How to fix the PSOD – purple screen of death errors

In most cases, you will need the services of professional PSOD recovery providers to fix the purple screen of death problems and recover valuable contents of the file system. Here are the things to do to solve the purple screen problem:

Examine the purple screen message

One of the most significant things to do when you have a PSOD is take a screenshot. If you connect remotely to the console, taking a screenshot will be easy, but if you need to go to the data center, you may need to take out your phone and take a screenshot. There is a lot of helpful information on that screen about the cause of the crash.

Contact VMware support

Contact VMware Support in case you have a support agreement before starting further investigation and troubleshooting. In parallel with your research, they will be able to assist you in doing a root cause analysis (RCA).

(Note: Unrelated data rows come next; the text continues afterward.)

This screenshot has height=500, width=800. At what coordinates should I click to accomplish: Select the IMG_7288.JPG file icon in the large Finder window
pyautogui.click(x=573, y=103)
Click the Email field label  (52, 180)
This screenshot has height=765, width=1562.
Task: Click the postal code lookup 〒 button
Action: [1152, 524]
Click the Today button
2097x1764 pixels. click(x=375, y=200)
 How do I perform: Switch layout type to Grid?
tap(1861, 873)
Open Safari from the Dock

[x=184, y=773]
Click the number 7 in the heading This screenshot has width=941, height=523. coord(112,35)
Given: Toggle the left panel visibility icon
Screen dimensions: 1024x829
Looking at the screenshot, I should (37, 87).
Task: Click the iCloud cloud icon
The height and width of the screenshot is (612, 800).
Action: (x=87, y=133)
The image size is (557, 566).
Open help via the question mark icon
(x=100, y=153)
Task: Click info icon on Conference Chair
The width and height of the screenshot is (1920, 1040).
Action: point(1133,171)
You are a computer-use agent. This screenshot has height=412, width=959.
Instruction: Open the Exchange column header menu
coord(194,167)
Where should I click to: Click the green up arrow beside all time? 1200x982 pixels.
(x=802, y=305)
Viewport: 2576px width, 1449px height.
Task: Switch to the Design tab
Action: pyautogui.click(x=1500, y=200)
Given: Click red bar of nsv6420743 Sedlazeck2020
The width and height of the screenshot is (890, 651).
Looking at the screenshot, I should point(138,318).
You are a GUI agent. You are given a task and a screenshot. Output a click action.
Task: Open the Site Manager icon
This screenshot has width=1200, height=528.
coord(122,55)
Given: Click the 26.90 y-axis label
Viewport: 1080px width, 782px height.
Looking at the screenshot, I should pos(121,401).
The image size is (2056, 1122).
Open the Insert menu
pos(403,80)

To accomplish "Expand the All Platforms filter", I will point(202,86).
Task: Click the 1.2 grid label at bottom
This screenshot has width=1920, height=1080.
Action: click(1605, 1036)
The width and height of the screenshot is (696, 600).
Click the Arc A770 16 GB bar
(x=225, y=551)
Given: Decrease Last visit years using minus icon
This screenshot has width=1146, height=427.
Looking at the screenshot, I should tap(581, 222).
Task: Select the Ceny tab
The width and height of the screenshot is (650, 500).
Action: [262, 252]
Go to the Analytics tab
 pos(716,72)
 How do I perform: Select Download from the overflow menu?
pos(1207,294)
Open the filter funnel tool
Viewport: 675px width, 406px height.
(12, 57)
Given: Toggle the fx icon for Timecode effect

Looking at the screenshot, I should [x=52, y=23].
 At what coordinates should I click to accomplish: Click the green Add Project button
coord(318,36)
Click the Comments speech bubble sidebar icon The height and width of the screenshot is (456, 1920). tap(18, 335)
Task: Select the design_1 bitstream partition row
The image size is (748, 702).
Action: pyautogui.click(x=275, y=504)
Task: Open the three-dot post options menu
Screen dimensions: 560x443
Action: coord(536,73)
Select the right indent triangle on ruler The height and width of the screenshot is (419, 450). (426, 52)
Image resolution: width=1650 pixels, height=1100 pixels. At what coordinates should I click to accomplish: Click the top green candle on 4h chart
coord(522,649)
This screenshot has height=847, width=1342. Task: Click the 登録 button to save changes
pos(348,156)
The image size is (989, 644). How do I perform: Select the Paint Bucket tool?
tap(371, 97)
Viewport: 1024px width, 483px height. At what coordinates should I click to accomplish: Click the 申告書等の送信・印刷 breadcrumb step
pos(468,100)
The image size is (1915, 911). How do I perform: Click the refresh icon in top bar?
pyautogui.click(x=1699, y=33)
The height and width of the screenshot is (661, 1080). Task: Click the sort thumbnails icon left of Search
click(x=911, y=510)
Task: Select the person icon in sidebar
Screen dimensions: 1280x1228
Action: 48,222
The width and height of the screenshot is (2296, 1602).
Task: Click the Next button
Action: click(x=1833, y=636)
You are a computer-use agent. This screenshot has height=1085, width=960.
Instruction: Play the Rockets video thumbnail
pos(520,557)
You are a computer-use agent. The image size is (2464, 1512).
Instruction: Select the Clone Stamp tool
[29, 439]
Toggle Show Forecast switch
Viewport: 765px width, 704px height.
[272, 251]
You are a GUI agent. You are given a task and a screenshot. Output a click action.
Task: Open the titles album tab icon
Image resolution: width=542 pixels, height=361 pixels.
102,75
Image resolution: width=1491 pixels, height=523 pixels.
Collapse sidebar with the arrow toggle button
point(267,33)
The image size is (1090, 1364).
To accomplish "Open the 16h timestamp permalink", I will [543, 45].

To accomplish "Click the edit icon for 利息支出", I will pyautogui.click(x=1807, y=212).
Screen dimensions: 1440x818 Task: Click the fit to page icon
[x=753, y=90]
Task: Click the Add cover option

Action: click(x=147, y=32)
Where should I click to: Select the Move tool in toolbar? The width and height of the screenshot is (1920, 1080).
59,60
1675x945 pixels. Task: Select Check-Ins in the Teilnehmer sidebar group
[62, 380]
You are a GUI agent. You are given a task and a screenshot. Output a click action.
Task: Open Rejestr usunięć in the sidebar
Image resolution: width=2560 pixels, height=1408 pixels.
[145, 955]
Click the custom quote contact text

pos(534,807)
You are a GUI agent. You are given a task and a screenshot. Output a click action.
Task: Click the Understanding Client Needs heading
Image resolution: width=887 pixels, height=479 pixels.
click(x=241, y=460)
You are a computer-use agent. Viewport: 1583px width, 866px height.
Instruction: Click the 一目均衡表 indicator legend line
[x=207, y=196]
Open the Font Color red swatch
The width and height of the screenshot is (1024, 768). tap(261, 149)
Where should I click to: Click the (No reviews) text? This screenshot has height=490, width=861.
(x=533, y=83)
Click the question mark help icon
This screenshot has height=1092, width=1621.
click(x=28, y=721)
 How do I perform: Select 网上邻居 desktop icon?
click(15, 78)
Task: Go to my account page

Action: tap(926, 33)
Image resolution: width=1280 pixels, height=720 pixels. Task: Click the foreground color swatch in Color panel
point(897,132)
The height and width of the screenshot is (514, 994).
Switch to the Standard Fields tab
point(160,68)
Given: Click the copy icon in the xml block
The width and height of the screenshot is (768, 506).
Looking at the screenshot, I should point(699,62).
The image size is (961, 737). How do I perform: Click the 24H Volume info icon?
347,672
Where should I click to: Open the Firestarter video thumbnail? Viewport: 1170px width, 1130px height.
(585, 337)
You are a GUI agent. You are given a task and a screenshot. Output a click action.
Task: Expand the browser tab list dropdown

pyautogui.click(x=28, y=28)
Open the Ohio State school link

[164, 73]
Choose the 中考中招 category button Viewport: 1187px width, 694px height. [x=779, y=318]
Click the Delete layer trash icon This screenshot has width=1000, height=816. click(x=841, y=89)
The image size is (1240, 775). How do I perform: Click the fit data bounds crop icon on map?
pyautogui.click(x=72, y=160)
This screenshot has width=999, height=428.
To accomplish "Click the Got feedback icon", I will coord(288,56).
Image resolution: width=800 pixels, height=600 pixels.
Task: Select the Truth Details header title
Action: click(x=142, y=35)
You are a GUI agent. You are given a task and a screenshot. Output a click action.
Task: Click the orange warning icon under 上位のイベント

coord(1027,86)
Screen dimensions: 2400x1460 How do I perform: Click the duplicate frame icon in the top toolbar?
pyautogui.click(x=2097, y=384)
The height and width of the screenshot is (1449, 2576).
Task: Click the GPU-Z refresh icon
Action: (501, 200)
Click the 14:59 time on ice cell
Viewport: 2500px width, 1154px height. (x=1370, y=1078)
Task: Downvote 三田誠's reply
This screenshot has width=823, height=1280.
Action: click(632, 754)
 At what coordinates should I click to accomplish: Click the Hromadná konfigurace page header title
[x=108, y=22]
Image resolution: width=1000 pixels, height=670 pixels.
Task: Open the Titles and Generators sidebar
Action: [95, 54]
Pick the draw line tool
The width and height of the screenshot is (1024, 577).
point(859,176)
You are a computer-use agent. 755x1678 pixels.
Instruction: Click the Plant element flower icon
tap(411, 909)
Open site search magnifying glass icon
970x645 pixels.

Reboot the affected ESXi host

To restore the server, you will need to restart it. If you can not afford to keep it in maintenance mode, at least adjust the DRS rules so that only unimportant VMs will work on it so that if another PSOD appears, the impact will be minimal. I would also advise you to keep it in maintenance mode until you complete the RCA, identify the cause, and fix it.

Get the core dump

Once the server is booted, you must collect the core dump. The core dump, also called vmkernel-zdump, is a log file containing similar but more detailed information to those seen on the purple diagnostic screen and will be used for further troubleshooting.

Conclusion

The ESXi kernel (vmkernel) triggers this purple screen as a safety measure in response to an unrecoverable error and would mean it is continuing to run would pose a high risk for the services and VMs.

When the ESXi hosts feel it has become corrupted, and display the purple screen with a Long message and Code. The purple screen of death mainly appears due to hardware (RAM or CPU) failures.